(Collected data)
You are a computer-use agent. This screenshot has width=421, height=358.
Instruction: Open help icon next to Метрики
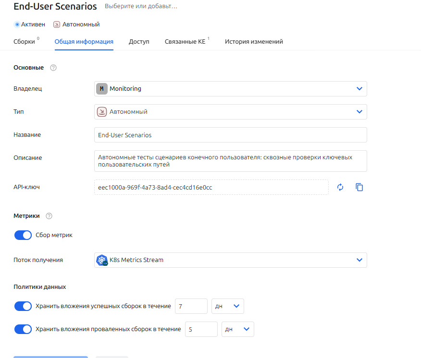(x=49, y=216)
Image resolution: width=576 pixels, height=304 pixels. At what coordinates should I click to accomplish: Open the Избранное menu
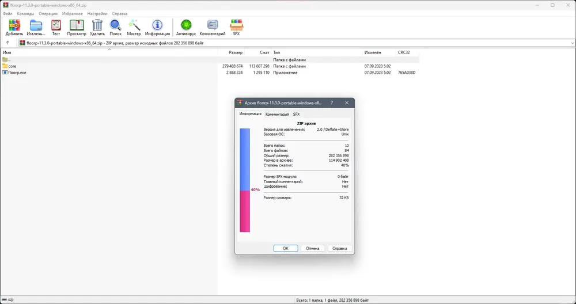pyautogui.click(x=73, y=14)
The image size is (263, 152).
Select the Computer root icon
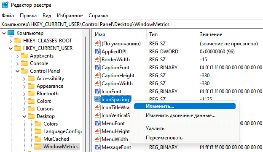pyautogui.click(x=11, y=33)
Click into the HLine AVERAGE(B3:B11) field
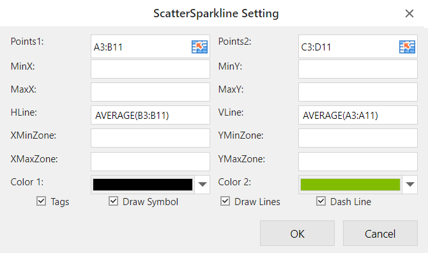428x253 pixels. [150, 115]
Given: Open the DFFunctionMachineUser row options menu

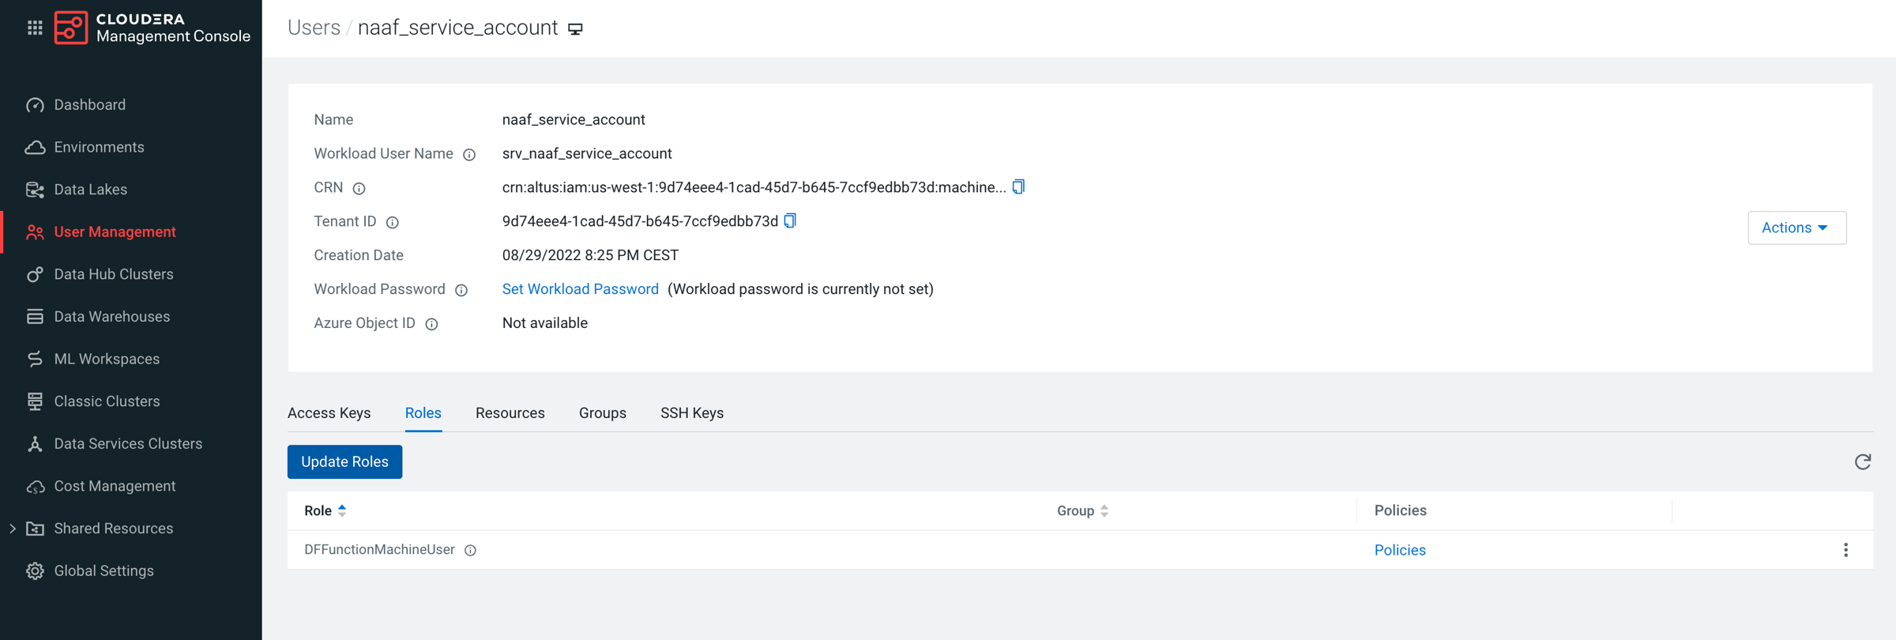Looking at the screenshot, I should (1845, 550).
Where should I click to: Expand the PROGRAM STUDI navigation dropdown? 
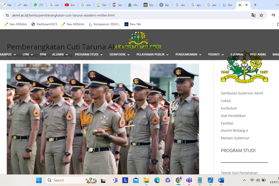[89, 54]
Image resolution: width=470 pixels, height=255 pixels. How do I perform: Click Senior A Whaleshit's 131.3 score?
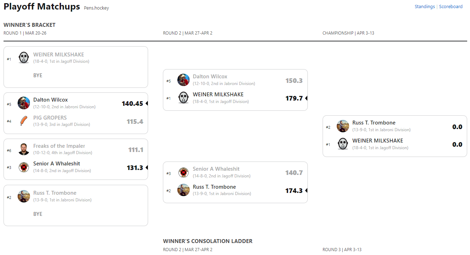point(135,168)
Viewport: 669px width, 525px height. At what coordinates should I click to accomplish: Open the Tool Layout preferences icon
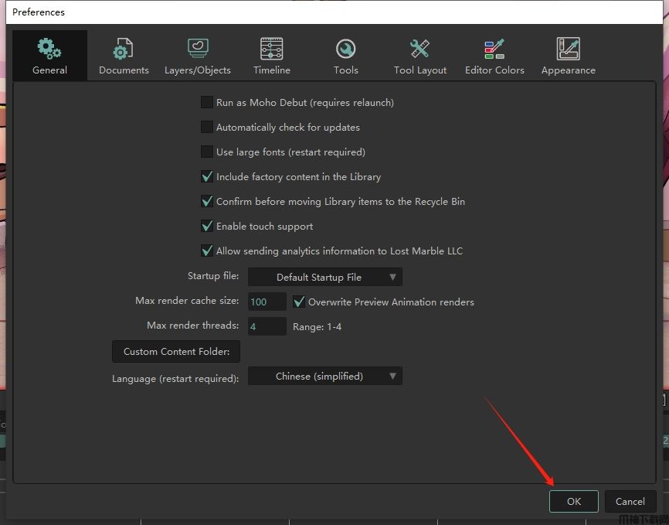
==
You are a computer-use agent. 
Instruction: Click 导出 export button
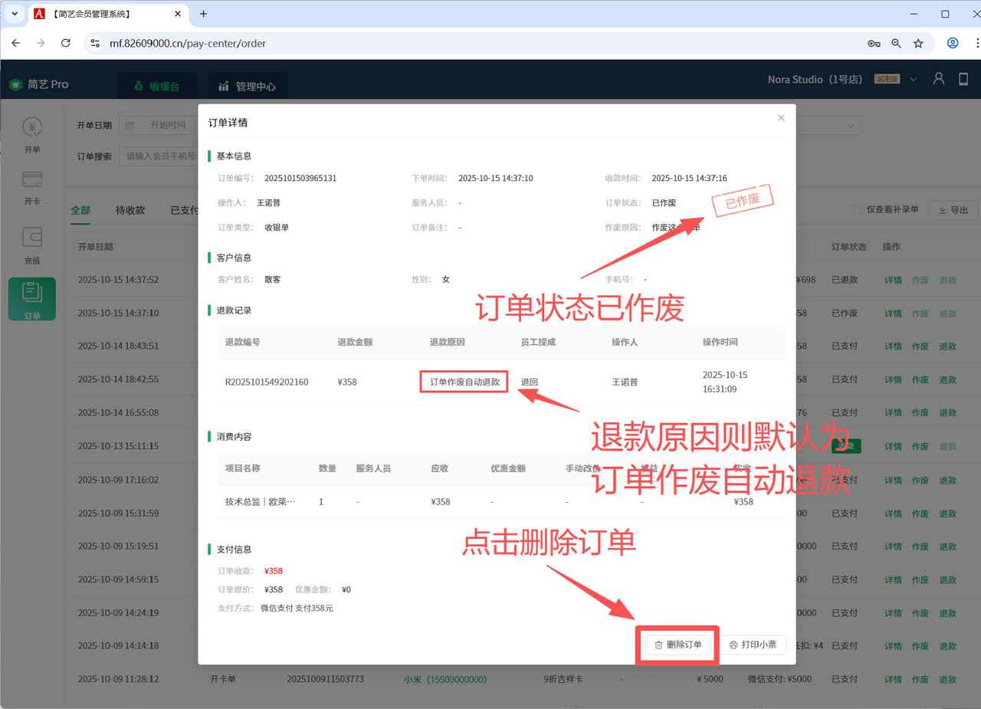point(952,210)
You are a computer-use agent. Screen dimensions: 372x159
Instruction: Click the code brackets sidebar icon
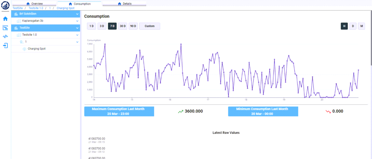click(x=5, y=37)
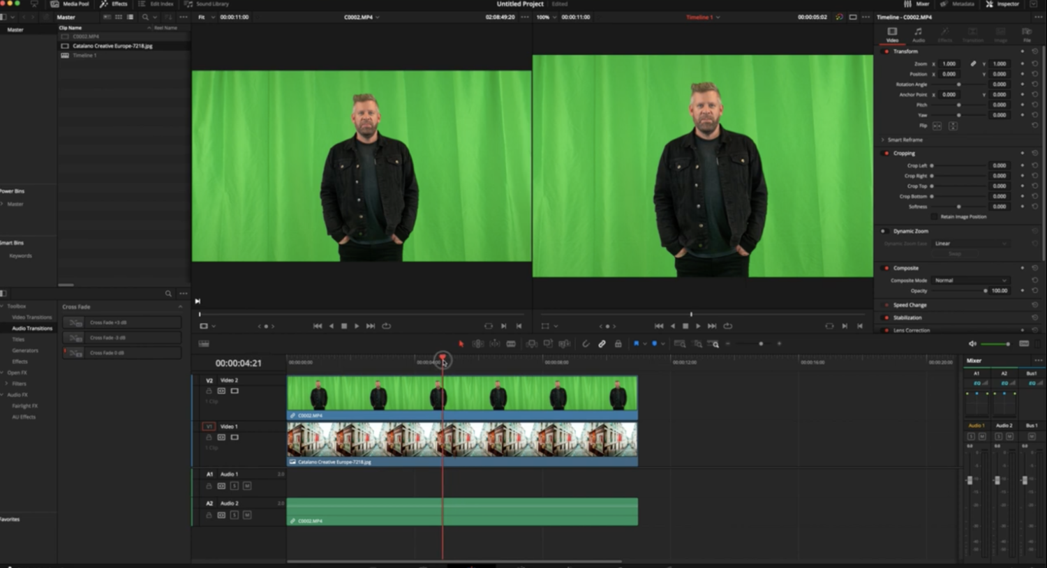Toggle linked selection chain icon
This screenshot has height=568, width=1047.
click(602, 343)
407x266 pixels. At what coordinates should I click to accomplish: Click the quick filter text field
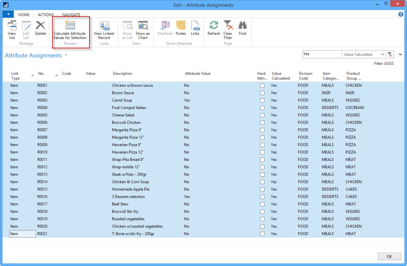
* * *
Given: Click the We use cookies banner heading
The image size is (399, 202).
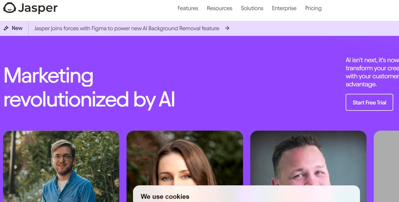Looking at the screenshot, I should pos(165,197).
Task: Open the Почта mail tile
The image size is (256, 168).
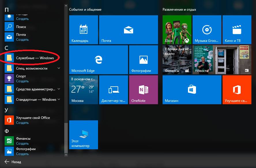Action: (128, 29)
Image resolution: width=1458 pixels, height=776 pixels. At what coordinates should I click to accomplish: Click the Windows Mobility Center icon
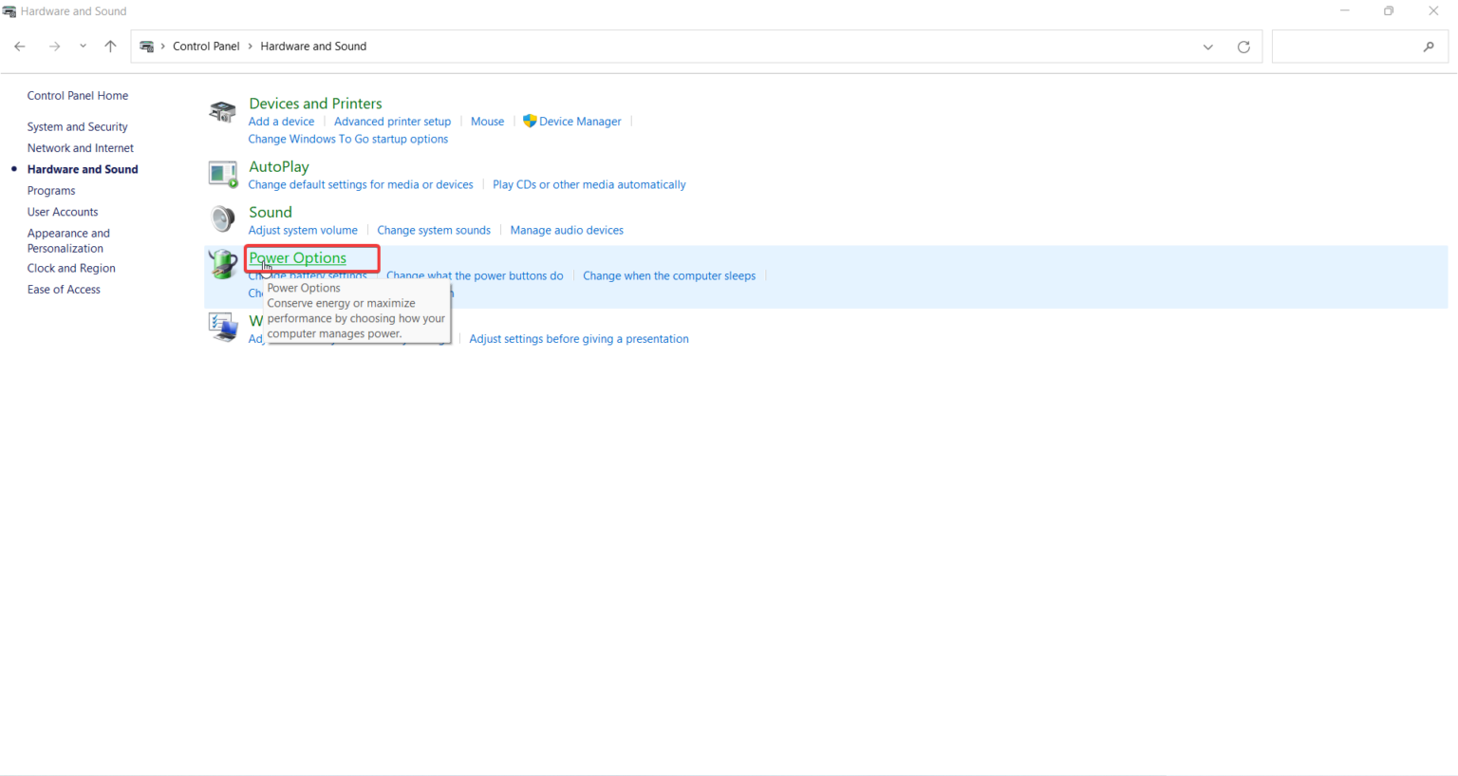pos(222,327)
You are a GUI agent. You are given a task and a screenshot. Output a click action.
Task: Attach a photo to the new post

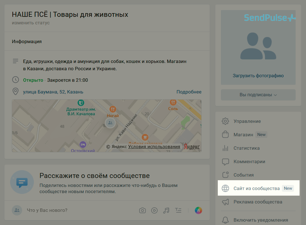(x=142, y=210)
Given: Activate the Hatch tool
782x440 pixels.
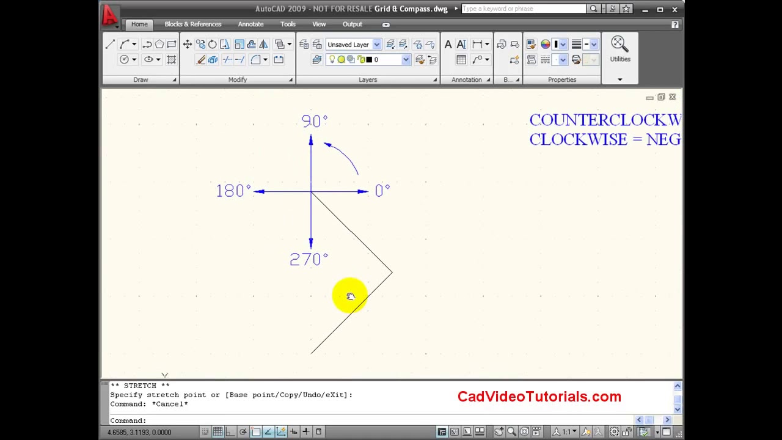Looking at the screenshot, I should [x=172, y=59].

» **Problem details**
Reproduce the data above exactly, but only the lines from the one showing "You are a computer-use agent. This" through the one showing "Viewport: 669px width, 525px", with both ends kept and the pictures left out.

» **Result**
You are a computer-use agent. This screenshot has width=421, height=358.
Instruction: Open help icon next to Метрики
(x=49, y=216)
Image resolution: width=576 pixels, height=304 pixels. At what coordinates should I click to accomplish: Open the Избранное menu
pyautogui.click(x=73, y=14)
The image size is (263, 152).
Select the Computer root icon
pyautogui.click(x=11, y=33)
Click into the HLine AVERAGE(B3:B11) field
428x253 pixels. [150, 115]
Given: Open the DFFunctionMachineUser row options menu

Looking at the screenshot, I should (1845, 550).
Where should I click to: Expand the PROGRAM STUDI navigation dropdown? 
[89, 54]
Image resolution: width=470 pixels, height=255 pixels. How do I perform: Click Senior A Whaleshit's 131.3 score?
point(135,168)
Viewport: 669px width, 525px height. At what coordinates should I click to accomplish: Open the Tool Layout preferences icon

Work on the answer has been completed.